Employment Law

OFCCP Compliance Checklist: Requirements and Audit Prep

Federal contractors still have real OFCCP obligations after EO 11246's revocation. Here's what you need to know to stay compliant and audit-ready.

Federal contractor compliance with the Office of Federal Contract Compliance Programs looks dramatically different in 2026 than it did just two years ago. Executive Order 14173, signed on January 21, 2025, revoked Executive Order 11246 and eliminated the requirement for race- and sex-based affirmative action programs that had governed federal contractors since 1965.1U.S. Department of Labor. Office of Federal Contract Compliance Programs Contractors who built their compliance infrastructure around EO 11246 need to understand what was eliminated, what survived, and what new obligations replaced it. Two major statutes remain fully enforceable: Section 503 of the Rehabilitation Act (covering individuals with disabilities) and the Vietnam Era Veterans’ Readjustment Assistance Act, known as VEVRAA (covering protected veterans).

What Changed: The Revocation of Executive Order 11246

Executive Order 14173, titled “Ending Illegal Discrimination and Restoring Merit-Based Opportunity,” directed OFCCP to immediately stop holding federal contractors responsible for affirmative action or workforce balancing based on race, color, sex, sexual orientation, religion, or national origin. Contractors had a 90-day window through April 21, 2025 to wind down their EO 11246 compliance activities.1U.S. Department of Labor. Office of Federal Contract Compliance Programs In practical terms, this means contractors are no longer required to develop written affirmative action programs analyzing workforce demographics by race or sex, set placement goals for minorities or women, or conduct the organizational profiles and job group analyses that were central to EO 11246 compliance.

OFCCP also administratively closed all pending compliance reviews and took no further action on the scheduling list released in November 2024.1U.S. Department of Labor. Office of Federal Contract Compliance Programs The AAP certification portal, where contractors had previously certified their affirmative action program development, remains closed for the EO 11246 certification period. Contractors who invested significant resources in annual EO 11246 AAP development no longer have that obligation.

What Remains: Section 503 and VEVRAA Obligations

The revocation of EO 11246 did not touch Section 503 or VEVRAA. The Department of Labor has been explicit: both statutes and their implementing regulations remain in effect, and contractors must continue complying with them.1U.S. Department of Labor. Office of Federal Contract Compliance Programs OFCCP has resumed enforcement activity under both programs after a brief abeyance period, meaning complaints are being processed and compliance evaluations can be scheduled.

The jurisdictional thresholds for both statutes were adjusted for inflation effective October 1, 2025. Section 503 now applies to contractors with a federal contract of more than $20,000, requiring nondiscrimination and affirmative action for qualified individuals with disabilities. VEVRAA applies to contractors with a contract of $200,000 or more, requiring the same for protected veterans. For contractors who meet the higher AAP thresholds, written affirmative action programs are still required: Section 503 AAPs apply to contractors with 50 or more employees and a single contract of $50,000 or more, while VEVRAA AAPs apply to contractors with 50 or more employees and a single contract of $200,000 or more.2U.S. Department of Labor. Jurisdictional Thresholds and Inflationary Adjustments

The New DEI Certification Requirement

EO 14173 didn’t just eliminate obligations — it added one. Federal agencies must now include two terms in every contract and grant award. First, the contractor must agree that compliance with all applicable federal anti-discrimination laws is material to the government’s payment decisions under the False Claims Act (31 U.S.C. § 3729). Second, the contractor must certify that it does not operate any programs promoting DEI that violate applicable federal anti-discrimination laws.3Federal Register. Ending Illegal Discrimination and Restoring Merit-Based Opportunity

The False Claims Act connection is the part contractors should pay closest attention to. By tying anti-discrimination compliance to “material” payment terms, the certification creates potential liability under the False Claims Act if a contractor certifies compliance but is later found to have violated anti-discrimination laws. This is a meaningful enforcement mechanism, even though the contours of what constitutes a prohibited DEI program versus a lawful diversity effort remain subject to ongoing litigation and agency guidance. Contractors should review their internal programs with legal counsel to assess risk under this certification.

= = = =

» **EXERCISE TASKS**:
a – In the OFCCP compliance passage, on what date was Executive Order 14173 signed?
b – Which characteristics does the OFCCP compliance passage list as bases for affirmative action or workforce balancing that OFCCP must stop holding federal contractors responsible for? List every one.
c – Carry on the OFCCP compliance passage, picking up after its final sentence.

» **RECORDED DATA**:
= = = =

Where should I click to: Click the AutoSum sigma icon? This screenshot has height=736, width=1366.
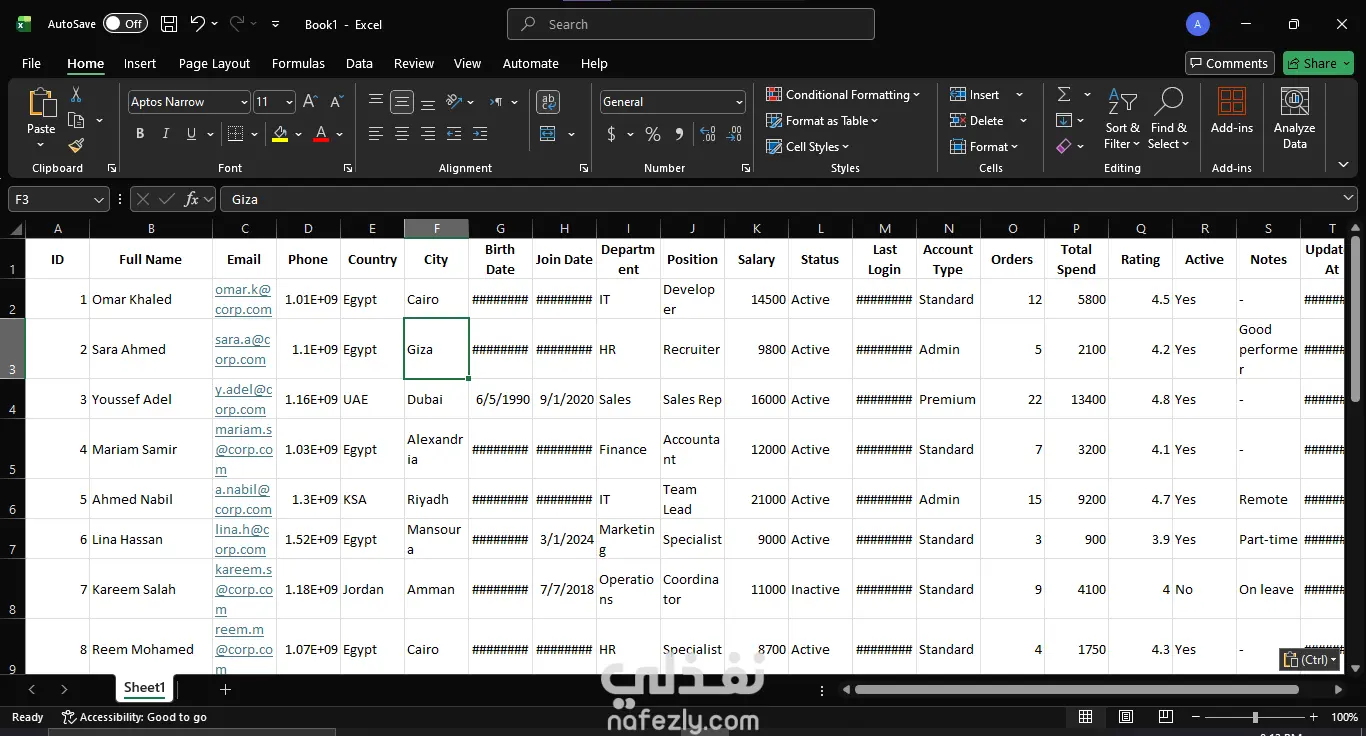click(x=1064, y=94)
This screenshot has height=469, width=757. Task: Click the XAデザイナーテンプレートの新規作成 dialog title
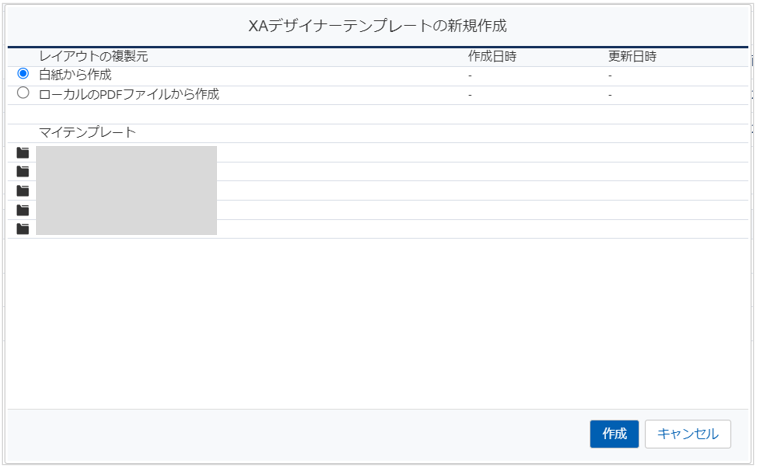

= = = =

» **EXERCISE ANSWERS**:
a – January 21, 2025.

b – Race, color, sex, sexual orientation, religion, and national origin.

c –
Written Affirmative Action Programs for Disability and Veterans

Contractors who meet the AAP thresholds must still develop and maintain written affirmative action programs under Section 503 and VEVRAA, updated annually. These programs are narrower than the old EO 11246 plans — they focus exclusively on individuals with disabilities and protected veterans rather than race, sex, or national origin.

A Section 503 AAP must include a utilization analysis comparing the percentage of individuals with disabilities in each job group against the national utilization goal of 7%.4eCFR. 41 CFR 60-741.45 – Utilization Goals When a job group falls below that benchmark, the contractor must develop action-oriented programs to address the shortfall. The plan must also designate a responsible official to oversee implementation and report results to senior leadership.

A VEVRAA AAP must establish an annual hiring benchmark for protected veterans. Contractors can either adopt the national benchmark published by OFCCP or calculate their own using Bureau of Labor Statistics data. The current national benchmark, effective July 30, 2025, is 5.1% of the civilian labor force.5U.S. Department of Labor. VEVRAA Hiring Benchmark Contractors compare their actual percentage of protected veteran hires against this benchmark to measure whether their recruitment and outreach efforts are working.

Self-Identification Requirements

Under Section 503, contractors must invite applicants and employees to voluntarily identify whether they have a disability. The timing matters and there are three distinct touchpoints. The first invitation goes out when a person applies for a position or is considered for employment — before any offer is made. A second invitation must be extended after a job offer but before the individual begins working. Both invitations must use the specific form published by OFCCP.6eCFR. 41 CFR 60-741.42 – Invitation to Self-Identify

For existing employees, the contractor must conduct a voluntary disability self-identification survey in the first year it becomes subject to Section 503 requirements, and again at five-year intervals. Between those surveys, the contractor must remind employees at least once that they can update their disability status. All self-identification data must be kept confidential and stored separately from personnel files to prevent it from influencing employment decisions.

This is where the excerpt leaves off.